Climate Change

Living Well in a Changing Climate:

Hope, Adaptation, and Action in South West Australia

Climate change is not only a global challenge—it is a local one. In South West Australia, we are already living with its effects. Hotter summers, changing rainfall patterns, stressed forests, and warming oceans are reshaping the landscapes and seascapes we depend on.

But this is not a story only of loss. It is also a story of learning, adaptation, and care. The choices we make now—about how we live, grow food, manage water, and protect ecosystems—can still shape a resilient and abundant future.


How We Got Here—and What We Can Learn

Human activity has altered the Earth’s climate, largely through the burning of fossil fuels, land clearing, and industrialised systems of production. In South West Australia, these changes have compounded long-standing pressures on water, soils, and biodiversity.

Yet this moment also invites reflection. It challenges us to move beyond extractive systems and toward ways of living that work with natural cycles rather than against them. Many of the solutions we now need—healthy soils, diverse landscapes, local food systems—are not new ideas, but rediscovered wisdom.


A Changing Climate, Close to Home

Hotter, Drier—and More Variable

The South West has seen a long-term decline in winter rainfall alongside rising temperatures. What matters just as much as averages, however, is variability. Rain now arrives in heavier bursts, while dry periods stretch longer.
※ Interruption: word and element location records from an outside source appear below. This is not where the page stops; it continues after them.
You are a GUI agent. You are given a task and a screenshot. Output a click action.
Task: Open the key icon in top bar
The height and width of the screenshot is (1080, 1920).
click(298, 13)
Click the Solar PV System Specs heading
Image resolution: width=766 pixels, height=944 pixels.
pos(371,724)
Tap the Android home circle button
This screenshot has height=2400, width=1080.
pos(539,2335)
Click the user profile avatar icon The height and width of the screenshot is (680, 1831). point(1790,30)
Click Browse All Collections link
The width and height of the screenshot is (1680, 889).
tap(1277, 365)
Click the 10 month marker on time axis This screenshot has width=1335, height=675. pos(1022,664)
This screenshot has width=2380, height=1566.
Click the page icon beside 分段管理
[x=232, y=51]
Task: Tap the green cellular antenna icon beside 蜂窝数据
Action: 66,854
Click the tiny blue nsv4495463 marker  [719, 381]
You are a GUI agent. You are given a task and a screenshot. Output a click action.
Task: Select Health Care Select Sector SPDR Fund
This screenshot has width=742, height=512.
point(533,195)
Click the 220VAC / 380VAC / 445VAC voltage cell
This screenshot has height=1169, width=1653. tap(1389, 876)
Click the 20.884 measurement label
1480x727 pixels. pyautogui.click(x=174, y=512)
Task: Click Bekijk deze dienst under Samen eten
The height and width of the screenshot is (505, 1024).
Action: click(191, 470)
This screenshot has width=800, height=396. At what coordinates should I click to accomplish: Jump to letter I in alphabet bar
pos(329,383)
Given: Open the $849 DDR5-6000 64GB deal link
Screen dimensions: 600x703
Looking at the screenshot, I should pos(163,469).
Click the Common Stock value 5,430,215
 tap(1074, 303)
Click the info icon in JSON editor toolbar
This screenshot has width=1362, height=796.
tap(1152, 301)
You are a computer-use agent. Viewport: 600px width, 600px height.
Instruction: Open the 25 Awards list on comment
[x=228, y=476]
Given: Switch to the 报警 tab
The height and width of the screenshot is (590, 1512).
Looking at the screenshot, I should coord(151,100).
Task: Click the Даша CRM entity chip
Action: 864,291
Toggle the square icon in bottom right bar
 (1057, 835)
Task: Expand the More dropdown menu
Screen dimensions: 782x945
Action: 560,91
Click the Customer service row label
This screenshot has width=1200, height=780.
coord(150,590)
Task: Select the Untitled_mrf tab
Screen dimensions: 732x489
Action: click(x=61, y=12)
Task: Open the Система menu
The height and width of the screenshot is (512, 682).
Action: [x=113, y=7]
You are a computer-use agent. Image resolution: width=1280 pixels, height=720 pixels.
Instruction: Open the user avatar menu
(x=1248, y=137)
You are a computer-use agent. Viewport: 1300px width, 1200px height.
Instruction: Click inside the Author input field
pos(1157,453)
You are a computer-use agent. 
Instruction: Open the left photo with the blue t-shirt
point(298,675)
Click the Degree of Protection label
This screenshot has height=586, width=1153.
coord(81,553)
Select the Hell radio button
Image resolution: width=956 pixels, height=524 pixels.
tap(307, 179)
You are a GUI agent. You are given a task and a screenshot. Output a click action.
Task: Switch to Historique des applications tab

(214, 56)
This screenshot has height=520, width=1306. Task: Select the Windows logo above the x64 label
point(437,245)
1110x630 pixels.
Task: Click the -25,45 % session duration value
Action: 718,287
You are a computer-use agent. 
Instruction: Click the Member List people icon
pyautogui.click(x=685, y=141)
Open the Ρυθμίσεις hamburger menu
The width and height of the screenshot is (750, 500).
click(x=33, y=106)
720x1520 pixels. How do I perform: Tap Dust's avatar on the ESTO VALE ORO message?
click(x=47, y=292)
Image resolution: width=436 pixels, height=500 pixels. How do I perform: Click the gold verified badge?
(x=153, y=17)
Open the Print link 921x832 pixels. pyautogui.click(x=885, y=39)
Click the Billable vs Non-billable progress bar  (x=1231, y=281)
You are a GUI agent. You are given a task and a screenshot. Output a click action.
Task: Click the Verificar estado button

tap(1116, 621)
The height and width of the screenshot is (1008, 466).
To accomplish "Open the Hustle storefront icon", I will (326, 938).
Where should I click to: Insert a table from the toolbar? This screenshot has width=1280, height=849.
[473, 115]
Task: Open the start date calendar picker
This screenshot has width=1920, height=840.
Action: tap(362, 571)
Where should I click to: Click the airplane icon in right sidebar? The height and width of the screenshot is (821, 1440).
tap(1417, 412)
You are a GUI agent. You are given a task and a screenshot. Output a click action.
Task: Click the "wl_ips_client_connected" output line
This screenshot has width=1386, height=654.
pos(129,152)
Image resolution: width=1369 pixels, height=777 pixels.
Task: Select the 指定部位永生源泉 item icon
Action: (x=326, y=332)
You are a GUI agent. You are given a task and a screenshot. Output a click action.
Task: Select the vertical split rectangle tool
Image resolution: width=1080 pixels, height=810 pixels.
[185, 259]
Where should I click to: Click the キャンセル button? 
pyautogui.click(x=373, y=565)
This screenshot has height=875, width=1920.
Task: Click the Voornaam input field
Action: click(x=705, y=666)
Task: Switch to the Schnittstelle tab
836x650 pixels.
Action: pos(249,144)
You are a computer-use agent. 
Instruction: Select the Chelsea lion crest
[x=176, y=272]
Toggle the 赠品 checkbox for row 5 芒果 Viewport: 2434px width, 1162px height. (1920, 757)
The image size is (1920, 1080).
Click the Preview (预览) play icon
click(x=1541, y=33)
This means we need to design our landscapes, farms, and cities to:

  • Capture and hold water when it arrives

  • Shade and cool when temperatures rise

  • Buffer against extremes rather than chase stability

Resilience comes from diversity, not uniformity.


Fire, Forests, and Renewal

Fire has always been part of Australian ecosystems, but climate change has altered its intensity and frequency. Forests and woodlands are being pushed beyond their capacity to recover, leading to canopy loss, species decline, and ecosystem stress.

At the same time, there is growing recognition of the role of:

  • Indigenous fire knowledge

  • Landscape-scale restoration

  • Protecting mature trees and intact bushland

Healthy forests cool the land, store carbon, support wildlife, and regulate water. Caring for them is one of the most powerful climate actions we can take.


The Oceans That Sustain Us

The ocean off Western Australia is warming faster than many other parts of the world. Marine heatwaves have already reshaped underwater ecosystems, affecting kelp forests, fisheries, and coral communities.

Yet oceans are also resilient when given space to recover. Reducing local stressors—pollution, overfishing, habitat destruction—helps marine life cope with rising temperatures. Protecting coastal ecosystems such as seagrass meadows and reefs supports both biodiversity and climate stability.

Our relationship with the ocean matters.


Food as a Climate Solution

Growing Differently

As conditions change, so too will the crops we grow. This is not only a challenge—it is an opportunity to redesign food systems that are more:

  • Water-wise

  • Soil-building

  • Diverse and nutritious

  • Locally adapted

Regenerative gardening and farming focus on building soil carbon, improving water retention, and working with seasonal rhythms. These practices reduce emissions while increasing resilience.

Eating With the Seasons

Shorter supply chains, seasonal eating, reduced waste, and food preservation skills—fermenting, drying, storing—are powerful tools in a changing climate. Food becomes not just sustenance, but a connection to place, season, and community.


Water: The Heart of Adaptation

In a drying climate, every drop counts. But the goal is not simply to use less water—it is to use it more intelligently.

This includes:

  • Capturing rain where it falls

  • Slowing water across the landscape

  • Reusing water safely

  • Designing gardens and public spaces to absorb, not shed, moisture

Water-sensitive design makes towns and cities cooler, greener, and more liveable.


What We Can Do—Together

Climate action is not only about technology or policy. It is about everyday choices, shared knowledge, and collective care.

As Individuals and Communities, We Can:

  • Support renewable energy and energy efficiency

  • Grow food, even in small spaces

  • Restore soil and plant trees

  • Learn from Indigenous land stewardship

  • Support local, ethical producers

  • Advocate for long-term, climate-smart planning

Each action may seem small, but together they shift systems.


A Future Worth Growing

South West Australia is changing—but it remains a place of extraordinary beauty, resilience, and possibility. The future will not look exactly like the past, but it can still be rich, nourishing, and connected to Country.

Climate change asks us not only to reduce harm, but to imagine something better: landscapes that regenerate, food systems that heal, and communities that look after one another.

The work ahead is real. So is the hope.